Anonim

De noordoostelijke Verenigde Staten - de New England-staten Connecticut, Rhode Island, Massachusetts, New Hampshire, Vermont, Maine en New York - herbergen opvallende natuurlijke schoonheid. Het bestaat uit massieve bergen met kale toppen, weelderige laaglandbossen, rotsachtige stormachtige kusten en alles van kleine wintergroene kruiden tot kolossale elanden. De fysieke kenmerken vertegenwoordigen enorme tijdschalen, van het oude kristallijne hart van Noord-Amerika tot vers aangelegd strandzand.

Atlantische kustvlakte

Een strook van de Atlantische kustvlakte bereikt het noordoosten in de vorm van de "Outer Lands" -archipel voor de kust van New York, Massachusetts en Rhode Island.
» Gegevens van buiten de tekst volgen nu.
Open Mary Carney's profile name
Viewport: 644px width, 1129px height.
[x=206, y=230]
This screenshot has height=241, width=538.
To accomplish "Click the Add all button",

Deze eilanden behoren tot dat noordelijke deel van de kustvlakte genaamd de Embayed Section, genoemd naar de prevalentie van verdronken riviervalleien, vertegenwoordigd door estuaria en baaien, die de kustlijn verbreken. De buitenste gebieden - waarvan de belangrijkste componenten Long Island, Block Island, Nantucket, de Elizabeth-eilanden, Martha's Vineyard en Cape Cod zijn - bestaan ​​voornamelijk uit ijsafzettingen uit de Laurentide-ijskap, die de regio in Pleistocene tijd overspoelde.

De Appalachian Mountains

Het grootste deel van het noordoosten behoort tot de Appalachen, die in Atlantisch Canada beginnen en helemaal naar het zuidwesten naar Noord-Alabama gaan. Hier is het bereik voornamelijk verdeeld in de New England, Appalachian Plateaus en Valley-and-Ridge provincies, met een klein deel van de Piemonte tot het zuidoosten van New York. De Appalachen, zwaar verweerd en redelijk laag in hun huidige vorm, zijn de overblijfselen van ooit torenhoge bergen die tijdens tektonische botsingen opdoken, voornamelijk tussen ongeveer 250 en 400 miljoen jaar geleden. Terwijl de ketting in de zuidelijke Appalachen van Tennessee en Noord-Carolina kronkelt, claimt het noordoosten nog steeds een aantal van zijn meest indrukwekkende pieken, met name in de Presidential Range van de White Mountains van New Hampshire en de eenzame Mount Katahdin in centraal Maine.

De Adirondacks

Grenzend aan de Appalachen in het zuiden, oosten en noordoosten - en ecologisch nauw daarmee verbonden - zijn de Adirondack Mountains in het noorden van New York eigenlijk een aparte geologische provincie. Ze vertegenwoordigen een deel van het Canadese schild, een ruig hoogland dat het grootste deel van Midden- en Oost-Canada beslaat, dat bestaat uit het Precambrium-gesteente van de continentale kern van Noord-Amerika. De Adirondacks vormen een koepel van ruige bergen die culmineren in de High Peaks, bekroond door 1.629 meter (5.344 voet) Mount Marcy.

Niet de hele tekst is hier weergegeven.